Abstract

Although in the 1950s, when his reputation was first becoming internationally established, Francis Bacon was the subject of passionate disagreement and his work treated with suspicion by advocates of both realism and abstraction,1 there has—since some time in the 1960s, with the advent of Pop Art and other postmodern turns in the art world—come to be considerable critical and interpretive consensus around the importance of his work and recognition of the part played in it by photography and film. Bacon’s vivid experience of photographs and films is reflected in his conception and realization of a figurative oeuvre that is not illustration, that, stripped of narrative, yet registers the force of time and, rejecting sensationalism and explicit metaphoric content, conveys visceral sensation and psychosexual disturbances. As Sam Hunter noted in 1952, implicitly connecting Bacon’s use of photography to continental philosophical pre-occupations,2 “Bacon has a Bergsonian horror of the static.
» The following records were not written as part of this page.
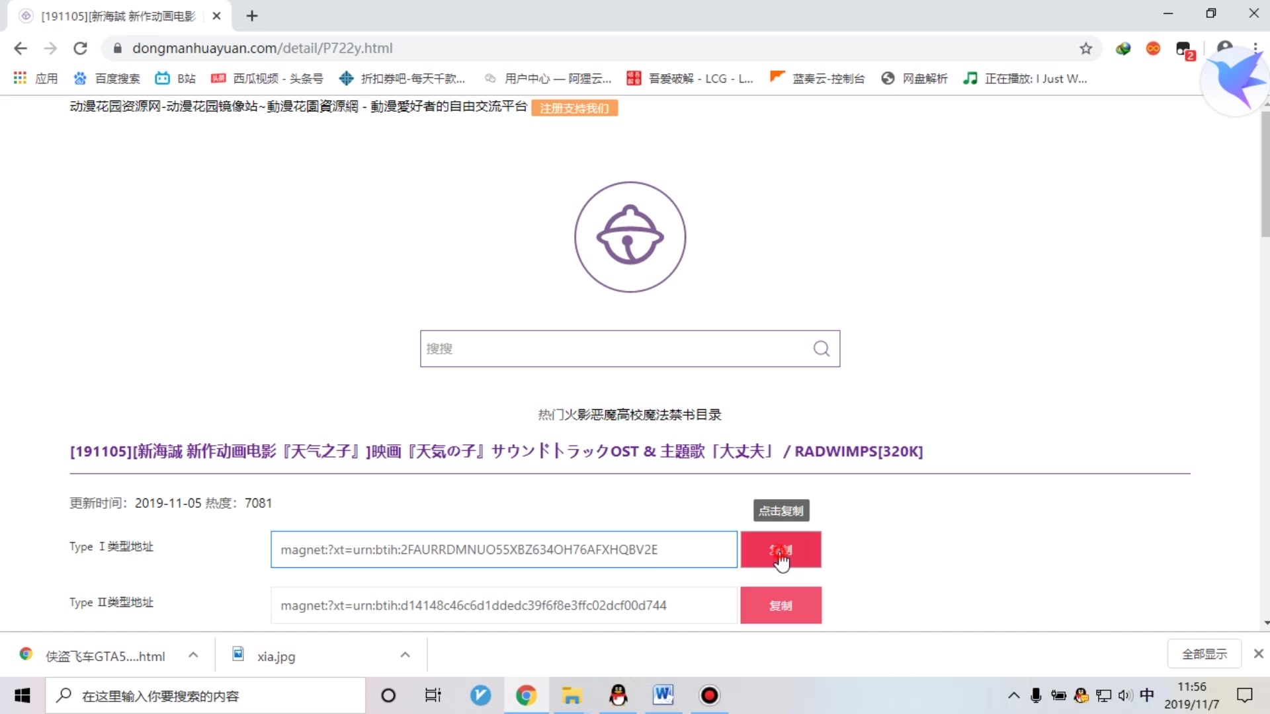
Task: Open Word from the taskbar
Action: (x=663, y=695)
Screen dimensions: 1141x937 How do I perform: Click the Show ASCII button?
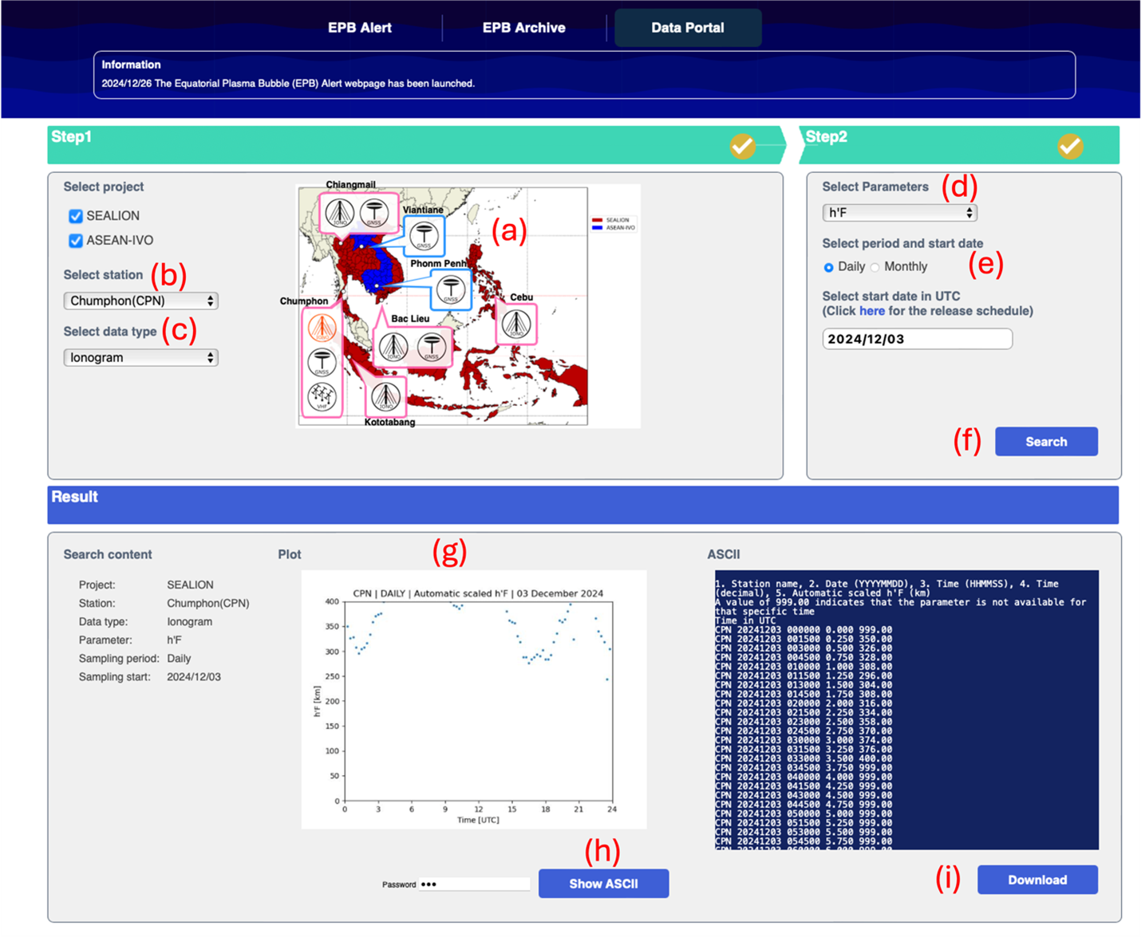pos(603,884)
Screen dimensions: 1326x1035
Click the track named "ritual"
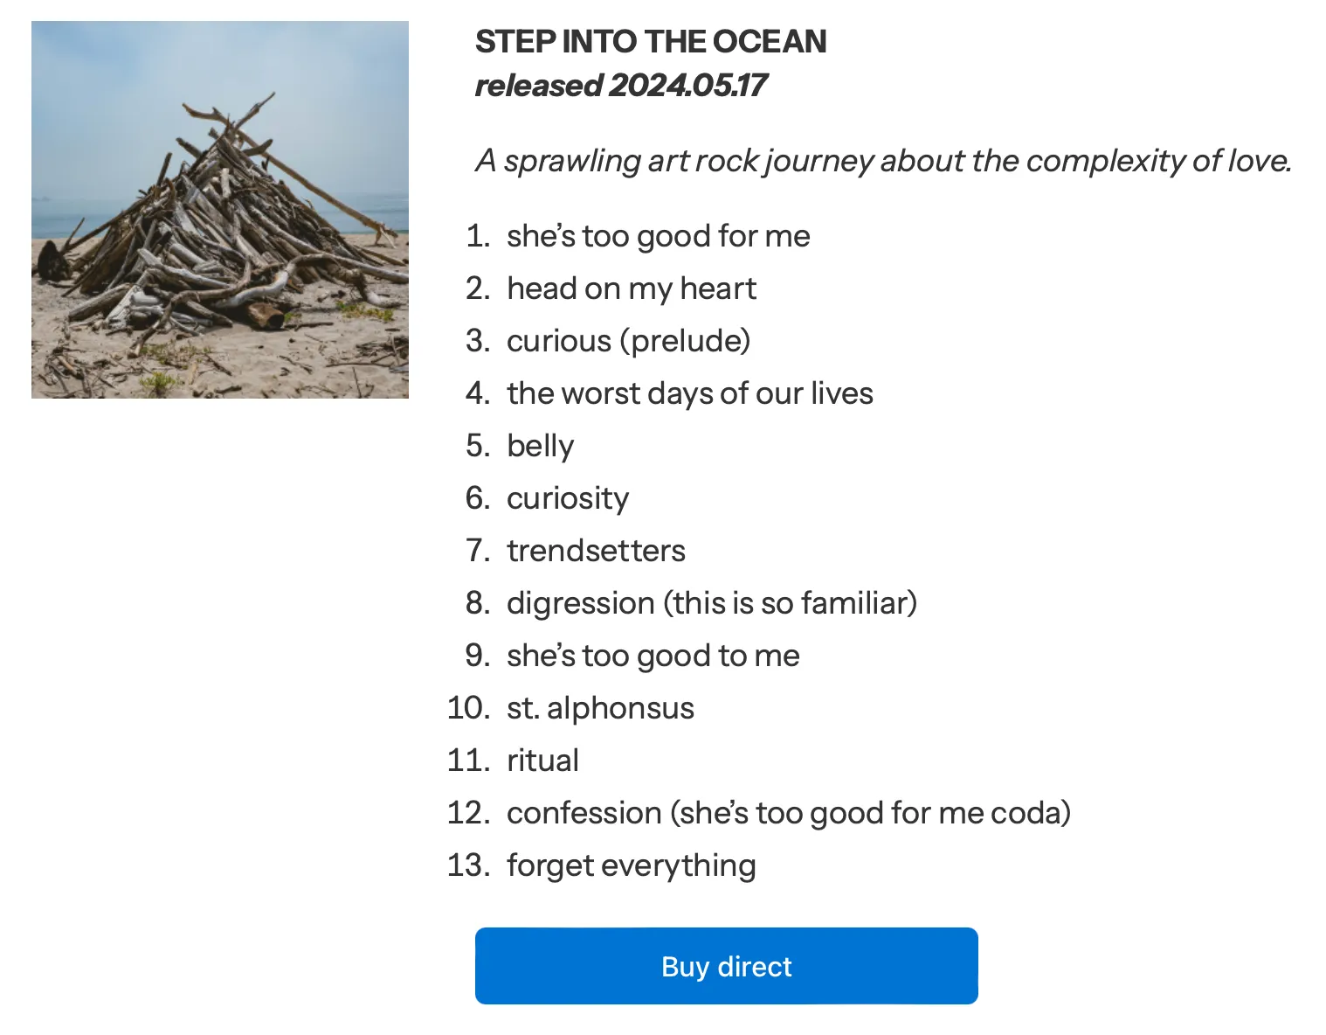[x=542, y=761]
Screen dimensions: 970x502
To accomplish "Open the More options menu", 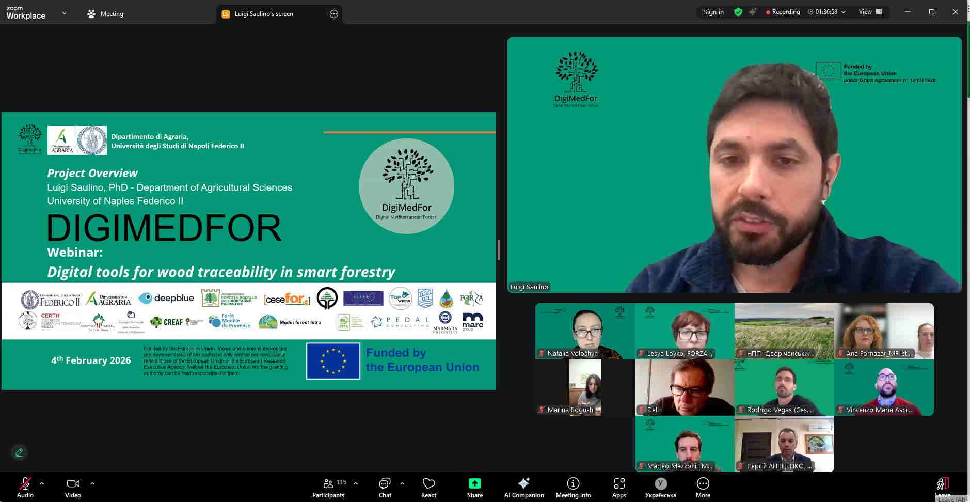I will pyautogui.click(x=703, y=487).
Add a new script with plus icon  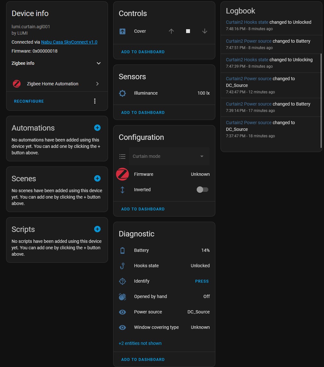(97, 229)
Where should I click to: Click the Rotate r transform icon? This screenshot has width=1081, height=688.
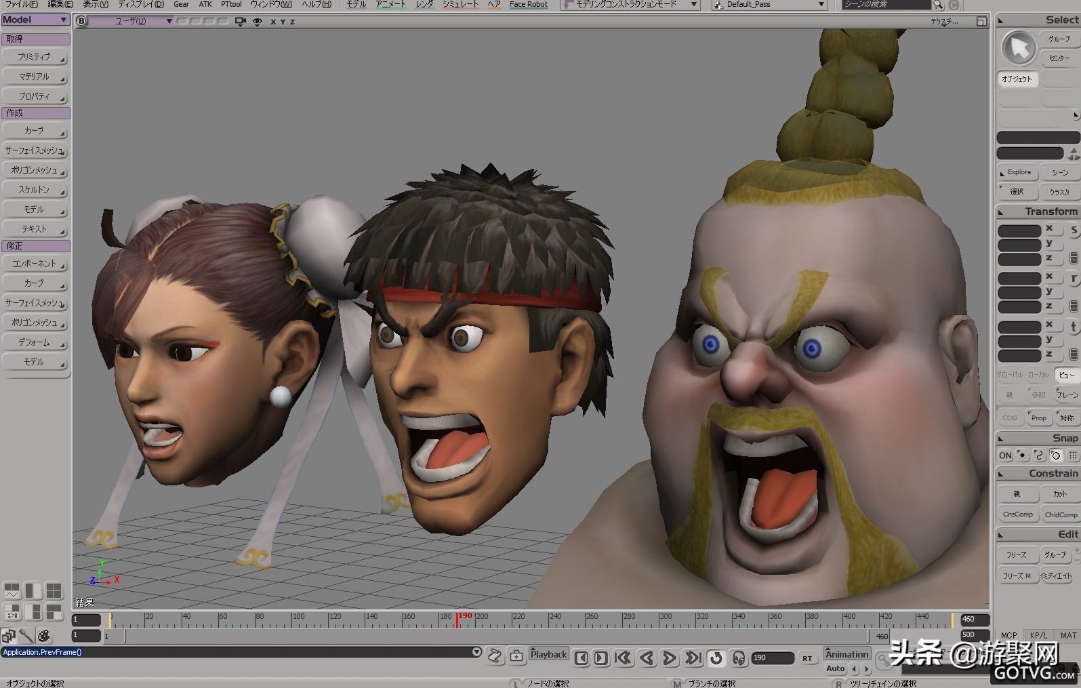[x=1074, y=279]
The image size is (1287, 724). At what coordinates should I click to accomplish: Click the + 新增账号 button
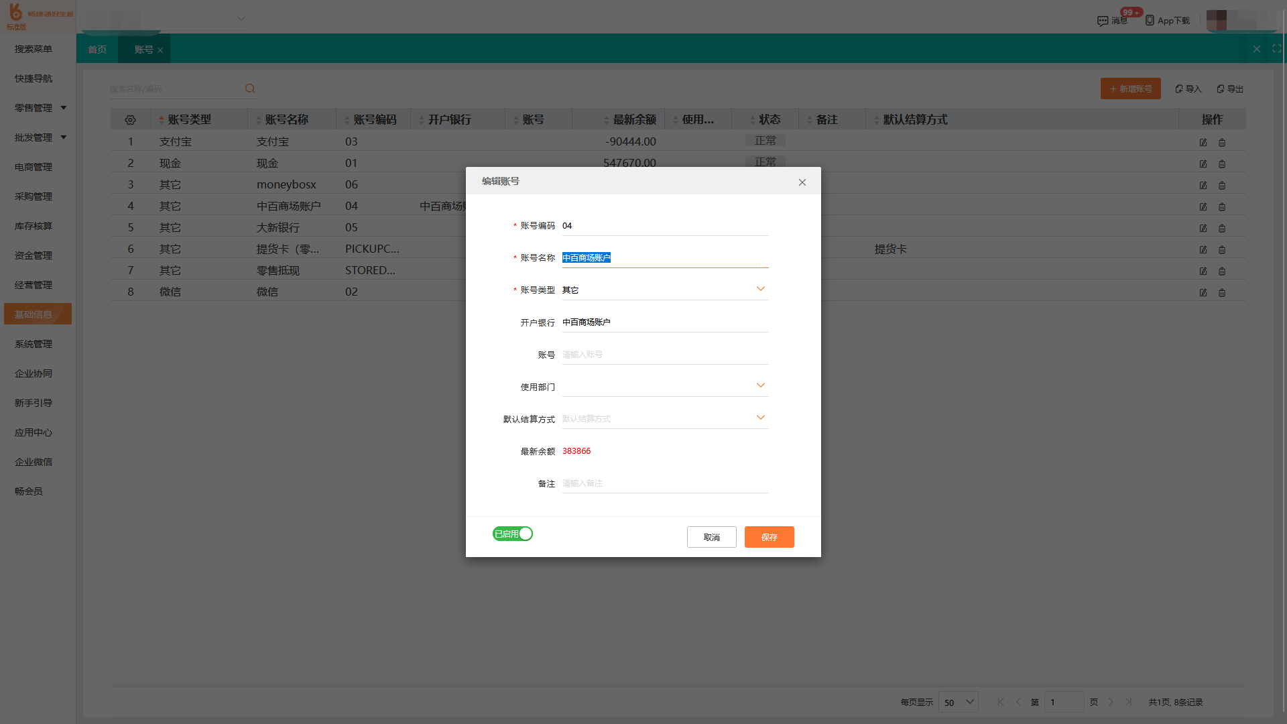tap(1131, 88)
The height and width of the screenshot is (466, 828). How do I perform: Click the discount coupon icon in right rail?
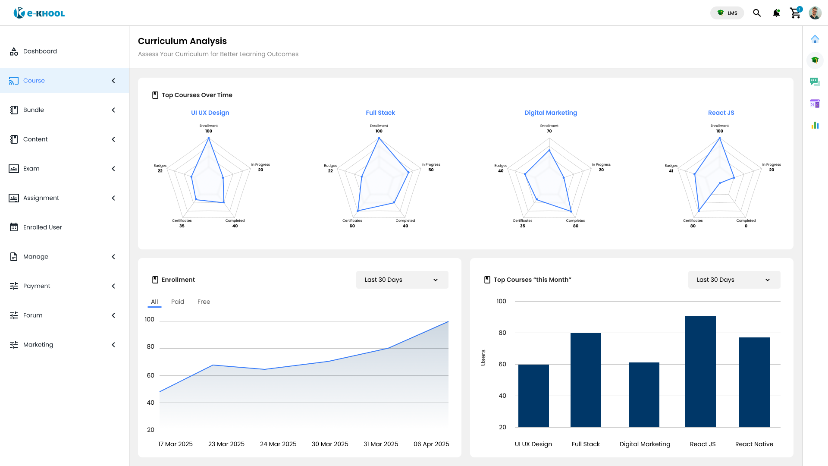pyautogui.click(x=815, y=104)
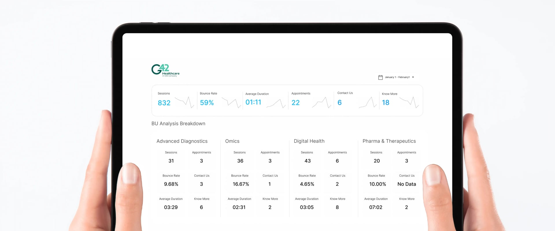Click the Sessions sparkline chart

pyautogui.click(x=184, y=103)
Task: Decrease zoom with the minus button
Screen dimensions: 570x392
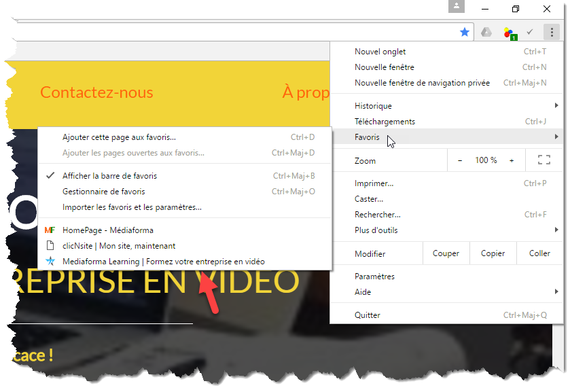Action: tap(460, 160)
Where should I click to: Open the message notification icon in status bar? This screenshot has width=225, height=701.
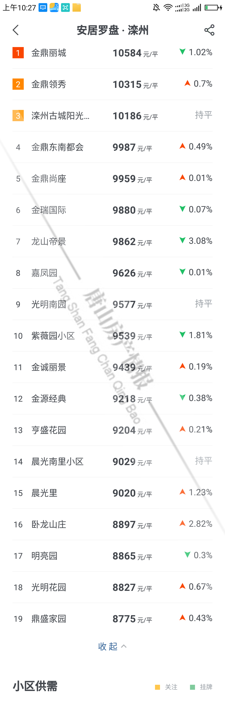click(x=43, y=7)
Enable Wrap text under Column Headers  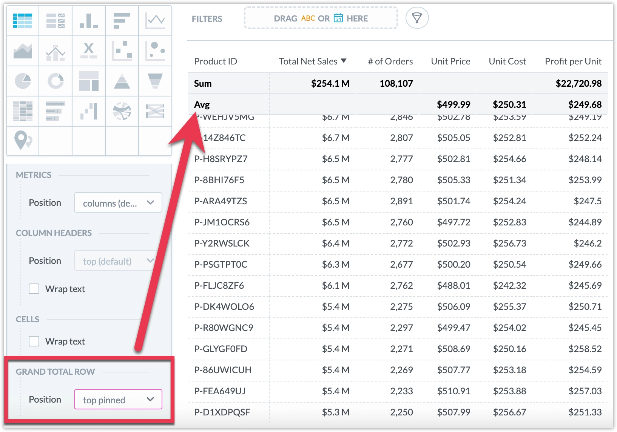pyautogui.click(x=34, y=288)
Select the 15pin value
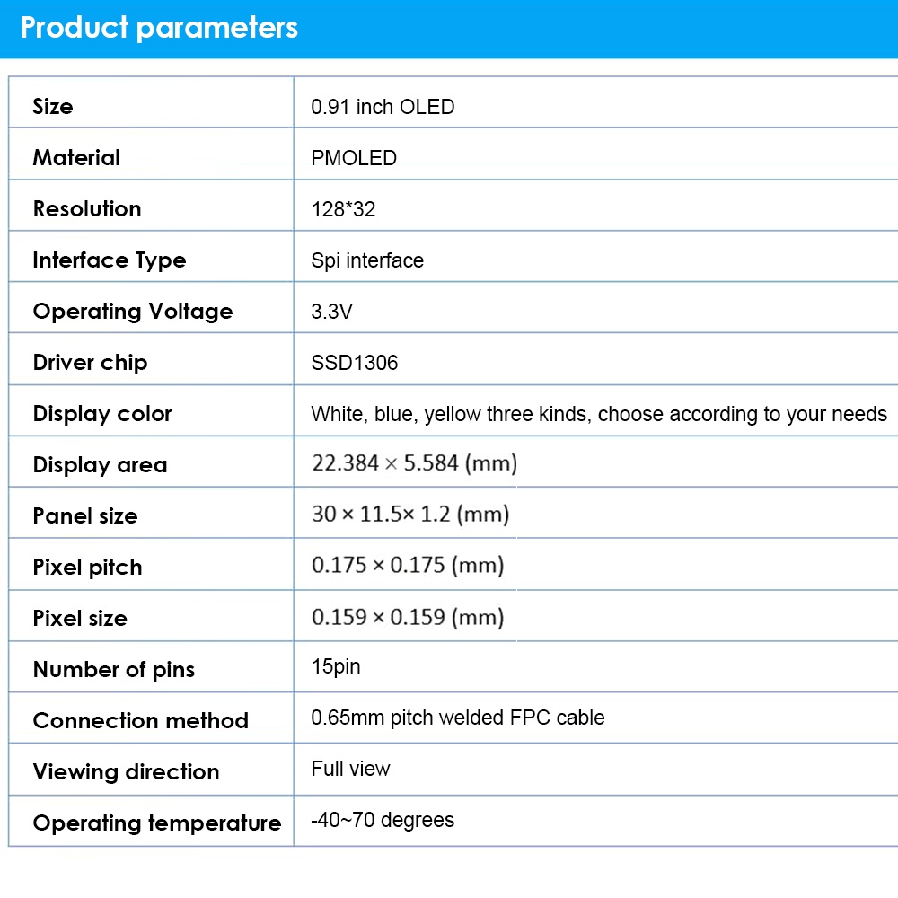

Consequently he has tried to quicken the nervous pulse of painting by moving it closer to the optical and psychological sources of movement and action in life.” (Hunter, 1952, 13) Yet the general understanding of Bacon’s engagement with photographic artifacts and the cinema is missing something: investigation of how Bacon’s apprehension of the cinematic and his figuration of time was not only inspired by photos and motion pictures, but also achieved a kind of paradoxically static cinema, or cinematic stasis, and has in turn since found an inheritance in motion pictures.